> [Supplied text]
======
RE: NDR +Hotmail & MSN
From: Tom Vande Stouwe (tomv_at_conpro.net)
Date: 08/09/04
- Previous message: David Pick: "Re: NDR +Hotmail & MSN"
- In reply to: David Pick: "Re: NDR +Hotmail & MSN"
- Messages sorted by: [ date ] [ thread ] [ subject ] [ author ] [ attachment ]
To: <incidents@securityfocus.com> Date: Mon, 9 Aug 2004 13:14:35 -0400
I resolved this issue by placing a spam filter at the reception point,
instead of a standard SMTP server. I use a product called 'Fluffy' (See
sourceforge.net for bits and source). It uses a configurable combination of
RBL and SpamTraps to filter and block spammers. The nicest feature is the
dictionary attack block. If a sender send a message to an address in the
spam trap, all messages from that site are blocked for a configurable period
of time, bounce notices can be generated or suppressed, and RBL's can be
tweaked to produce the best results.
Tom
Tom Vande Stouwe, MCP, MCAD.Net, MCSD.Net, MCT
"I'm a great believer in luck, and I find the harder I work, the more I have
of it." ....Thomas Jefferson (another great Thomas ;) )
-----Original Message-----
From: David Pick [mailto:D.M.Pick@qmul.ac.uk]
Sent: Saturday, August 07, 2004 6:57 PM
To: Hoover, James A (EIS, Corp)
Cc: 'incidents@securityfocus.com'
Subject: Re: NDR +Hotmail & MSN
Hoover, James A (EIS, Corp) wrote:
> I'm troubleshooting a problem which I believe is related to how Hotmail
and
> MSN handle NDR responses. I cannot get the problem resolved through
> Hotmails normal channels of just shunting customers to a web page to see
if
> they are blacklisted. Can anyone provide a contact at hotmail or MSNs NOC
> offline of this mailing list? I might just name my 2nd born after anyone
> who does (too late for the 1st born -but I can consider a name change if
> necessary:o). Additionally, if anyone knows how Hotmail/MSN/webtv respond
> to NDRs (that are in response to spam from those domains), I'm very
> interested.
======
[Entries for locating text and elements]

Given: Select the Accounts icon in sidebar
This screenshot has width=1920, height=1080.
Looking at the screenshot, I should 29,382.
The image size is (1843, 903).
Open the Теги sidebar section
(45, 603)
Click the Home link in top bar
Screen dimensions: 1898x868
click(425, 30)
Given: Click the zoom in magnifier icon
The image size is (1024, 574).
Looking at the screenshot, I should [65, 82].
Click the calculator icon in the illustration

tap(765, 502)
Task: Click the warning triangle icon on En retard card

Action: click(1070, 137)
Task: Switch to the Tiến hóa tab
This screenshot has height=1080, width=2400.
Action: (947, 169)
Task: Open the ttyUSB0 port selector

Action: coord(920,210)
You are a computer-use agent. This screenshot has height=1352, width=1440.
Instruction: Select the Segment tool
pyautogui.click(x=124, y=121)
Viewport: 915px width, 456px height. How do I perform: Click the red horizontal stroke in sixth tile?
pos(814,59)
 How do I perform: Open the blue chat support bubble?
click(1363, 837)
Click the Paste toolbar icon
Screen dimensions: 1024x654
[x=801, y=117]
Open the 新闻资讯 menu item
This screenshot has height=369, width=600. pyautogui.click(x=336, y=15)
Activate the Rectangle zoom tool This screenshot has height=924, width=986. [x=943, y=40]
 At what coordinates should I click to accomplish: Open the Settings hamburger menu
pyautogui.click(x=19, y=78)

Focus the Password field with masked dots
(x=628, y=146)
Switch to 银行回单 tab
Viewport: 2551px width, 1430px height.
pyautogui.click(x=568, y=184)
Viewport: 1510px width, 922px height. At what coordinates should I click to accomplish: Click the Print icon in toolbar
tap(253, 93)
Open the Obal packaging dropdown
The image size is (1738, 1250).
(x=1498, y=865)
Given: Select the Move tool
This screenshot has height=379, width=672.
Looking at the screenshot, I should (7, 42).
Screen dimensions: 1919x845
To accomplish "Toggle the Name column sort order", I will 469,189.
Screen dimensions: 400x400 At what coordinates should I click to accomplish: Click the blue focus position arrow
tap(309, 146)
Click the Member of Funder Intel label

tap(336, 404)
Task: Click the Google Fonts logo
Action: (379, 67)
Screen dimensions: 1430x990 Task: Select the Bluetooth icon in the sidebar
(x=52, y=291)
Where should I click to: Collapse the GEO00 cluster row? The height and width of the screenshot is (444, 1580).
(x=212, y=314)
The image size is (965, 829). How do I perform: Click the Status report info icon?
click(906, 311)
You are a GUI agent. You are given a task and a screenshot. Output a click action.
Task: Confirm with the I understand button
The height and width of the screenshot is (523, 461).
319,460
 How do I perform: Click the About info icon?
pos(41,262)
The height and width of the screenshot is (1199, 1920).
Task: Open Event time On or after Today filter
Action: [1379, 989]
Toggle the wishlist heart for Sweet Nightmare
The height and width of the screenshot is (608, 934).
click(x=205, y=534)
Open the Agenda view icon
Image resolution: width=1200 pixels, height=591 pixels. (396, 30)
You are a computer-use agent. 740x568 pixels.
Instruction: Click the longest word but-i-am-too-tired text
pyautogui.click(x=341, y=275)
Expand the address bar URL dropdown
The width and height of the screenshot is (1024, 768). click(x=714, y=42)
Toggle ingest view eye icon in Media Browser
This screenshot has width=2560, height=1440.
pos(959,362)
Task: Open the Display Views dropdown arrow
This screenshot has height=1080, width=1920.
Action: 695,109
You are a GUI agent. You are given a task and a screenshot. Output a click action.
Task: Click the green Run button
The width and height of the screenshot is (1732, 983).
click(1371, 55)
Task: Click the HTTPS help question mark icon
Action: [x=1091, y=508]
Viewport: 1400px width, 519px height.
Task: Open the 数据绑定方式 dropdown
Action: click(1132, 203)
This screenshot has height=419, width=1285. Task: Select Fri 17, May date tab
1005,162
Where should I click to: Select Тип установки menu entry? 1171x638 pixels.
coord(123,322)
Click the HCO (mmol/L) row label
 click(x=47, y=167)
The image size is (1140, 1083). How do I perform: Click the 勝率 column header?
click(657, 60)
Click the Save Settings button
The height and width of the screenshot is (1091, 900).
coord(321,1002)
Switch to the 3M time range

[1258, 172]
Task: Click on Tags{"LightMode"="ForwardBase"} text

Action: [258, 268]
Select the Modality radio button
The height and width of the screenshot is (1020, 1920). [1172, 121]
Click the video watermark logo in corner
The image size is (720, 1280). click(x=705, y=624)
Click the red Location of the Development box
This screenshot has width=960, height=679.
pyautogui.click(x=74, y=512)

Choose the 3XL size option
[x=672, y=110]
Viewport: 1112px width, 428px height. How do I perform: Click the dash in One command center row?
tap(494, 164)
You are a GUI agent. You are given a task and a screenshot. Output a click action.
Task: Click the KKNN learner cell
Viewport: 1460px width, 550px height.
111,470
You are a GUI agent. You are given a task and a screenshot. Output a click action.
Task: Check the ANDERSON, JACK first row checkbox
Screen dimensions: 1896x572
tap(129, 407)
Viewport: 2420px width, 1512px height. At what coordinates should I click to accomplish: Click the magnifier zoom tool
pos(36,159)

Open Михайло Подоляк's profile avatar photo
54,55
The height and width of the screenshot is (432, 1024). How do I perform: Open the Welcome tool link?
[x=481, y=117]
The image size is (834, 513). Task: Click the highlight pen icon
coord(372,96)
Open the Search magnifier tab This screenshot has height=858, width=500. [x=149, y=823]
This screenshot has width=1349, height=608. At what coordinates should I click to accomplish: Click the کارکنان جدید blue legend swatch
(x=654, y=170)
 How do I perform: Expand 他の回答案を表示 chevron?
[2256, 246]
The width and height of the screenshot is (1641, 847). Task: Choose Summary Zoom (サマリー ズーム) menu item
======
> [What is needed] Translate into Spanish this sentence from the Hotmail and MSN email: "The nicest feature is the dictionary attack block."

> [The reply] La característica más atractiva es el bloqueo de ataques de diccionario.